Friday, April 1, 2011

Diário da Madeira 14


Não andaram muito longe das regras básicas do jornalismo: o quê, quem, quando, como e porquê. Sem que disso tivessem consciência, os alunos da Escola Secundária do Machico foram autênticos jornalistas diante uma mesa cheia de escritores: Afonso Cruz, José Mário Silva, Patrícia Portela, Paulo Sérgio BEJu e Valter Hugo Mãe. Dia de festa na escola, já que por lá nunca se viu tantos autores juntos. E ninguém perdeu a oportunidade. Sala cheia, atenção redobrada, perguntas, respostas. E muitas surpresas. Ficámos a saber, por exemplo, que o novo livro de Valter Hugo Mãe, que sairá na Objectiva em Setembro, terá muito de lobos. Foi o que revelou a um aluno quando este lhe perguntou em que condições preferia escrever. "Isolado", disse o autor de A máquina de fazer espanhóis, sobretudo a partir do momento em que os amigos passaram a tocar à porta da sua casa hora sim, hora não. Tudo boas intenções - "Precisas de alguma coisa?" - mas com péssimos resultados para quem, com a idade, se tornou rezingão e defende cada vez mais o seu espaço. Solução: fugir de Vila do Conde, onde vive, e procurar refúgio em casas de amigos.

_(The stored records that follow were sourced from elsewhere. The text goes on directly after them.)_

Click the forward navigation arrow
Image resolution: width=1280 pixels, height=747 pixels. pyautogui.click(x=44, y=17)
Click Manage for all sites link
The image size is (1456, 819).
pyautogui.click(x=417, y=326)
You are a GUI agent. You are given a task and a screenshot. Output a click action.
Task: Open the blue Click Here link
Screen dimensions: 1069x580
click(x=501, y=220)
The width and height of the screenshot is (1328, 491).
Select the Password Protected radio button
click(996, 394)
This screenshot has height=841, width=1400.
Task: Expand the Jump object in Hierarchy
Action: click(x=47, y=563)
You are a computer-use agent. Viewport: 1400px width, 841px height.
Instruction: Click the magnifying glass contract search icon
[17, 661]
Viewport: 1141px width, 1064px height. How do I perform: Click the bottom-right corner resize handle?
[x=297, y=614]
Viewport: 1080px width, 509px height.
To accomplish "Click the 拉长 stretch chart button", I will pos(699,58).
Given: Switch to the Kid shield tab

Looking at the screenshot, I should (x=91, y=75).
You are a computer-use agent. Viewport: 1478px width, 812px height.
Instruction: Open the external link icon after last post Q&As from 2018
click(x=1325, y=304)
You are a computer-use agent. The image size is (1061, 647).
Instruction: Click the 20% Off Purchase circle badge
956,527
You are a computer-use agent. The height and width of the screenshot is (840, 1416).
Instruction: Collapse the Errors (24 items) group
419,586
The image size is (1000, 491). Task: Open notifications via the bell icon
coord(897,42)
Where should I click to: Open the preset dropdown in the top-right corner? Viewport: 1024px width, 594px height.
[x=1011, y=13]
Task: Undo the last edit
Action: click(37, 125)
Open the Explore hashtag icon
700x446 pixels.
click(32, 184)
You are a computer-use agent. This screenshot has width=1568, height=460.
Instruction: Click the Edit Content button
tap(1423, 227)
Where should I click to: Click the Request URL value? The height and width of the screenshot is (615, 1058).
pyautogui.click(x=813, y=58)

Para este último romance, calhou-lhe uma no Lindoso, no Gerês. Aldeia deslumbrante, com paisagens de cortar a respiração, só que... a casa tinha janelas pequenas e todas davam para as ruínas do edifício da vizinha. "Resta-me apenas", pensou Valter Hugo Mãe, "contemplar a vista nos passeios a pé até ao café". Só que... "a aldeia está cheia de cães", avisou-lhe uma senhora. E à noite ainda era pior: "Quando pensa que lhe vai sair um cão, surge-lhe um lobo". Concluindo o alerta, acrescentou: "Não os chame, nem os tente afastar. Eles ferram".
Eis como um romance que era para ser alegre e positivo, tornou-se numa obra sombria. Porque, como se sabe, quando os lobos uivam, não há literatura nos que salve.